RuntimeHelpers.PrepareConstrainedRegions();
try
{
if (password != null)
{
// アンマネージ COM タスク アロケーターから割り当てられたメモリ ブロックに、マネージ SecureString オブジェクトの内容をコピーします
passwordPtr = Marshal.SecureStringToCoTaskMemUnicode(password);
}
if (rawData == null)
{
// 自己証明書の新規作成用にハンドル(HCRYPTPROV) を取得します(providerContext)

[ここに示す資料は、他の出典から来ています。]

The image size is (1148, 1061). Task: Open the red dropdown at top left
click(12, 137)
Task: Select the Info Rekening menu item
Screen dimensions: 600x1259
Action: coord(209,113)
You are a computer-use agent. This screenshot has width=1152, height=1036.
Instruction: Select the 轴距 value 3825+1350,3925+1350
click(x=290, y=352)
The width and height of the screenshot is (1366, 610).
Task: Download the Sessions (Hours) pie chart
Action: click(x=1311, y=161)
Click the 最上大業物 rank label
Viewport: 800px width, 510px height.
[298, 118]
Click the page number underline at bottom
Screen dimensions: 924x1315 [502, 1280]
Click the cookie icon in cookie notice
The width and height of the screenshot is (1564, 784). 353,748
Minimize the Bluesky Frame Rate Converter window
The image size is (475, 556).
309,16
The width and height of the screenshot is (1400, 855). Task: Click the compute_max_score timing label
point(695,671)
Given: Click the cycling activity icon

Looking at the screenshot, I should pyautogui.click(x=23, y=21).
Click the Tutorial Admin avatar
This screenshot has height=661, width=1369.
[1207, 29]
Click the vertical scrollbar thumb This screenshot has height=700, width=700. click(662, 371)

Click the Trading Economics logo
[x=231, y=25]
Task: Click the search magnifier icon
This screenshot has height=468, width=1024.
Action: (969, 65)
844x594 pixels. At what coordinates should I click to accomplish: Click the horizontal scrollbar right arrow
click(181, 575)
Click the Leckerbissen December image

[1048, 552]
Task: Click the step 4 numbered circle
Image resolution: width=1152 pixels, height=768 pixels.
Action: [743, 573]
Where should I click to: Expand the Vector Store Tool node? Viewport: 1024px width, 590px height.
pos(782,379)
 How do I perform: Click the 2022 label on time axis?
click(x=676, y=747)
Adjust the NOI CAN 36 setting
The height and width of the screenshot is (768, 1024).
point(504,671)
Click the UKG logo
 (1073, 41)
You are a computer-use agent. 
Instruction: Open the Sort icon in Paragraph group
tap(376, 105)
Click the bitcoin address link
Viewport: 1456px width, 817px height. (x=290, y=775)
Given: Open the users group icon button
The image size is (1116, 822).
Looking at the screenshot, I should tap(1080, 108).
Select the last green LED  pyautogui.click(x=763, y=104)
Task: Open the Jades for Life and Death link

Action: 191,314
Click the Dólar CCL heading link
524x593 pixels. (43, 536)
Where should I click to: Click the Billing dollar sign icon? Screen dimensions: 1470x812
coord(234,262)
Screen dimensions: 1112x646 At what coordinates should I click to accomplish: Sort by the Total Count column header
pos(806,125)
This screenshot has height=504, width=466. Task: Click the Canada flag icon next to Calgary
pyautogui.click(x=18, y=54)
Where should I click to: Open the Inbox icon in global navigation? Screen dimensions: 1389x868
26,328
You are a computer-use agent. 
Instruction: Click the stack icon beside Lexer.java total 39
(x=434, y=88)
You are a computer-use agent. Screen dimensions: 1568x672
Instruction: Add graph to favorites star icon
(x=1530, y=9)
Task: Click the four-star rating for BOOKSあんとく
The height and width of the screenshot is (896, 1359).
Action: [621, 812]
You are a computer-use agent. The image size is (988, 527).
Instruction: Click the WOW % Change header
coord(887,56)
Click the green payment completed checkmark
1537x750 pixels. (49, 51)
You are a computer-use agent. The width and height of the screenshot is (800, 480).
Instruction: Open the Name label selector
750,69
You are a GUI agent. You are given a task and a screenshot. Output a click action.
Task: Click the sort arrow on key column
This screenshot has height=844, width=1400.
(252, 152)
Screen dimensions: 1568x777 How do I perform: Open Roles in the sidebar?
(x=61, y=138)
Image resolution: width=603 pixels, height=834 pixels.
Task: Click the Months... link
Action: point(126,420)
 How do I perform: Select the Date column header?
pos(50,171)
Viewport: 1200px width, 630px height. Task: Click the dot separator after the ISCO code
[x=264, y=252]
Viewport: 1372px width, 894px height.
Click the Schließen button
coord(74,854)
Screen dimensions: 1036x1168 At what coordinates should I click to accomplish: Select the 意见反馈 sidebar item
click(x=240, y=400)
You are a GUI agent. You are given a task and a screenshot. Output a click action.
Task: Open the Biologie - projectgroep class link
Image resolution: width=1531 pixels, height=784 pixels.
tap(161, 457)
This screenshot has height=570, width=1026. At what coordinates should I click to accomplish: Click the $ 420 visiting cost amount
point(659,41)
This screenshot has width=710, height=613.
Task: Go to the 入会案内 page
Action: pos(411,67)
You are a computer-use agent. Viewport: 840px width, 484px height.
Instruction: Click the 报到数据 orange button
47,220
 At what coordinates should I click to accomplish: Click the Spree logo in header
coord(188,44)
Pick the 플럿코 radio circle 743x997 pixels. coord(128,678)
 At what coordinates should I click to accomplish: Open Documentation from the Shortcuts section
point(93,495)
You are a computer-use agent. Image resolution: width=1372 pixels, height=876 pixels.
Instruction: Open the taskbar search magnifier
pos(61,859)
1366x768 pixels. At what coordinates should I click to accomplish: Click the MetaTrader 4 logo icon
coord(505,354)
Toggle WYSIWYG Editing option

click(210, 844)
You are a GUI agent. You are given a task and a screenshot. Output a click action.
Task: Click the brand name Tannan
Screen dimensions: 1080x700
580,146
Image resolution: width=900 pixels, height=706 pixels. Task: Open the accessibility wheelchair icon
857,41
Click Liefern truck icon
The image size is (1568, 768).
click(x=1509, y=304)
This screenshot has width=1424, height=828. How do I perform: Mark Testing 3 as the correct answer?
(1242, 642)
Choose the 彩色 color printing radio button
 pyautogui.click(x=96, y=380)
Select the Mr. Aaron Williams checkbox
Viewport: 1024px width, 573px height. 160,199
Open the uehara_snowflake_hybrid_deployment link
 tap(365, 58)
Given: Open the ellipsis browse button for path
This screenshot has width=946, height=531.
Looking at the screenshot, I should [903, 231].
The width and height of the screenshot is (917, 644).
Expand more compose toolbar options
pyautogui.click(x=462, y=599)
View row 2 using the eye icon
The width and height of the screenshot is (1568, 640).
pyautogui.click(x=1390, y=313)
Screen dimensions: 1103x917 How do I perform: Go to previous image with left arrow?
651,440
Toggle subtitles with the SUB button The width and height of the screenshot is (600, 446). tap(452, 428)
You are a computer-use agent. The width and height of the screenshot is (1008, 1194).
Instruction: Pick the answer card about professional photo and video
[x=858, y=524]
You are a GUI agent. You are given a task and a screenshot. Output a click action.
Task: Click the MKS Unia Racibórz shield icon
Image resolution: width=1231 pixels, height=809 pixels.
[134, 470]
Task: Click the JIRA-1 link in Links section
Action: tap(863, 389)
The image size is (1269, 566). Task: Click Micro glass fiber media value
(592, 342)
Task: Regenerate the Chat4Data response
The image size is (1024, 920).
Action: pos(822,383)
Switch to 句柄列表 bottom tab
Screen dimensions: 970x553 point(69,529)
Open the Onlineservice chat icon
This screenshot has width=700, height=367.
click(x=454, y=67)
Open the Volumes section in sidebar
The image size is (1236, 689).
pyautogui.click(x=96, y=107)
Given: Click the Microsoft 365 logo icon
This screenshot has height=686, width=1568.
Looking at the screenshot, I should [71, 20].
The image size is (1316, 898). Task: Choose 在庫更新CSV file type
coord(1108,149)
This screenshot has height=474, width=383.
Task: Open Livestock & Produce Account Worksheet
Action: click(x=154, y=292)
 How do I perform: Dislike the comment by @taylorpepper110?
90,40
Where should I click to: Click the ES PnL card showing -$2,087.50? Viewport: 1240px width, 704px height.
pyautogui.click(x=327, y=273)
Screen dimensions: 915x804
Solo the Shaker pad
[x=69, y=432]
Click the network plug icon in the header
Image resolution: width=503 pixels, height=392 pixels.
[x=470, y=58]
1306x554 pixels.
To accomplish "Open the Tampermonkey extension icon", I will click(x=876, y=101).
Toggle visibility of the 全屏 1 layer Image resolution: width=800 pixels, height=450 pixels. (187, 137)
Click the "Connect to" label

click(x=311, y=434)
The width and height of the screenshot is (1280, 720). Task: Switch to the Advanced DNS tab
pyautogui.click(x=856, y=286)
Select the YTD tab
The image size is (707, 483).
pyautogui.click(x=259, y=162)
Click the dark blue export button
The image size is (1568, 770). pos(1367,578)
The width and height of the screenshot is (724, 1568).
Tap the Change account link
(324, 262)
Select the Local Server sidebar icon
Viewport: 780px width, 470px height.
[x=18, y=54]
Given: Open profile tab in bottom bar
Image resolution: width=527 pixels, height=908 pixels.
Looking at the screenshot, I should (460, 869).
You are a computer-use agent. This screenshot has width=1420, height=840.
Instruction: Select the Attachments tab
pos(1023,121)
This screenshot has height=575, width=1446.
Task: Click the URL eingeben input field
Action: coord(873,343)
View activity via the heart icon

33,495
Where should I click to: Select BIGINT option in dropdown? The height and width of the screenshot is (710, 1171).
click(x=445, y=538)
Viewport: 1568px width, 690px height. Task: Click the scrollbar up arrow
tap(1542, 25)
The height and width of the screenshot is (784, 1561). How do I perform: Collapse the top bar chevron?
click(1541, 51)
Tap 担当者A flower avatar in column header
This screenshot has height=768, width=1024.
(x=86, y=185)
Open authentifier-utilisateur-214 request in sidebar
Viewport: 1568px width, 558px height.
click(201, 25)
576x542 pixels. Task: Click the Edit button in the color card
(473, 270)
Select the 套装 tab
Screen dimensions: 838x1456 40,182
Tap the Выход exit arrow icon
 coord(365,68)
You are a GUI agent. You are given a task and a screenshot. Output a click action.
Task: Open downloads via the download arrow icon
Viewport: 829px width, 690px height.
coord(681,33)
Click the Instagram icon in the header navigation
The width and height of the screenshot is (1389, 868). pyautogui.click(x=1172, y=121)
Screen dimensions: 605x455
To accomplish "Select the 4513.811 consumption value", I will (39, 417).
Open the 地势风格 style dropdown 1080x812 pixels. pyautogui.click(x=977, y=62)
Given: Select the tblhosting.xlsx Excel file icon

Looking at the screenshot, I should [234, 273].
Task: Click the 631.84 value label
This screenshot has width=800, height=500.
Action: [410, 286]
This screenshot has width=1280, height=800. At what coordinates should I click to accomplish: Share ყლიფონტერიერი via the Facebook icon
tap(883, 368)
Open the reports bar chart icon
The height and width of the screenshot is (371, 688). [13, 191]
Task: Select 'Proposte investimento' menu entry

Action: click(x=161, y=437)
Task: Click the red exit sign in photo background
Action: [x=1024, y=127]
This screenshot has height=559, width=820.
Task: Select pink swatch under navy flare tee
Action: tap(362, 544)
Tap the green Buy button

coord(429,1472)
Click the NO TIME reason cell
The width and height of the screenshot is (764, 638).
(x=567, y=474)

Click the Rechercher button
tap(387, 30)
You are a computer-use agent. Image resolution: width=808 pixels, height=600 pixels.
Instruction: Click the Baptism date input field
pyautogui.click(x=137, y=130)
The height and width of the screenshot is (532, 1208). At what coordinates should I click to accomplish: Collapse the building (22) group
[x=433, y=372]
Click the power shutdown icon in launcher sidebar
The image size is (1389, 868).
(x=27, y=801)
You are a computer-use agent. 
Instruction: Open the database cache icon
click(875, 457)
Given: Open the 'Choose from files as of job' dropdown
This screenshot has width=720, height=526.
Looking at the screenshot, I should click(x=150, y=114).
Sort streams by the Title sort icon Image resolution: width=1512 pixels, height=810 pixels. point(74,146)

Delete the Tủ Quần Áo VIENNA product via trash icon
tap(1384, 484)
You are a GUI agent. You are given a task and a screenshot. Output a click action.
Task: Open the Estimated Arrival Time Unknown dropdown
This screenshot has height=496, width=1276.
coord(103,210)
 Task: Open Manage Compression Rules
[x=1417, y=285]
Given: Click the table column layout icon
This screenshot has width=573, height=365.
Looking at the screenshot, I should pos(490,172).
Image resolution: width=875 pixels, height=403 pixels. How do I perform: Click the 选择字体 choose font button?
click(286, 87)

// cryptographic service provider(CSP)内で キーコンテナに対するハンドル(HCRYPTPROV)を取得します
Check(NativeMethods.CryptAcquireContextW(
out providerContext,
containerName,
//MS_ENHANCED_PROV,
null,
PROV_RSA_FULL,
CRYPT_NEWKEYSET));
// ランダムな暗号化用のセッションキーか public/private のキーペアを生成します(HCRYPTKEY)
Check(NativeMethods.CryptGenKey(
providerContext,
AT_KEYEXCHANGE,
//RSA2048BIT_KEY | CRYPT_EXPORTABLE, // 2048ビットへ変更、標準は1024ビット
RSA1024BIT_KEY | CRYPT_EXPORTABLE, // 2048ビットへ変更、標準は1024ビット
out cryptKey));
}
else
{
// 自己証明書の更新用にハンドル(HCRYPTPROV) を取得します(providerContext)
// 証明書データ(PFX Blob)をインポートします
CryptoApiBlob certBlob = new CryptoApiBlob();
certBlob.DataLength = rawData.Length; // 証明書データをPFX Blobへコピーします
certBlob.Data = Marshal.AllocHGlobal(certBlob.DataLength);
Marshal.Copy(rawData, 0, certBlob.Data, rawData.Length);
Check(NativeMethods.PFXIsPFXBlob(ref certBlob)); // PFX Blobが正常かどうかを確認します
certStore = NativeMethods.PFXImportCertStore(
ref certBlob,
passwordPtr,
CRYPT_EXPORTABLE | CRYPT_USER_KEYSET);
Check(certStore != IntPtr.Zero);
// 証明書を取得します
certContext = NativeMethods.CertEnumCertificatesInStore(
certStore,
IntPtr.Zero);
Check(certContext != IntPtr.Zero);
// 証明書の private キーを含めて、キーコンテナに対するハンドル(HCRYPTPROV)を取得します
IntPtr keySpec = IntPtr.Zero;
Check(NativeMethods.CryptAcquireCertificatePrivateKey(
certContext,
0,
IntPtr.Zero,
out providerContext,
out keySpec,
out callerFreeProvOrNCryptKey));
// 不要になったハンドルを解放
Check(NativeMethods.CertCloseStore(certStore, 0));
Check(NativeMethods.CertFreeCertificateContext(certContext));
Marshal.FreeHGlobal(certBlob.Data);
if (keySpec != IntPtr.Zero)
Marshal.FreeHGlobal(keySpec);
}
IntPtr errorStringPtr;
int nameDataLength = 0;
byte[] nameData;
// errorStringPtr は、 x500 文字列に対するポインターを取得します。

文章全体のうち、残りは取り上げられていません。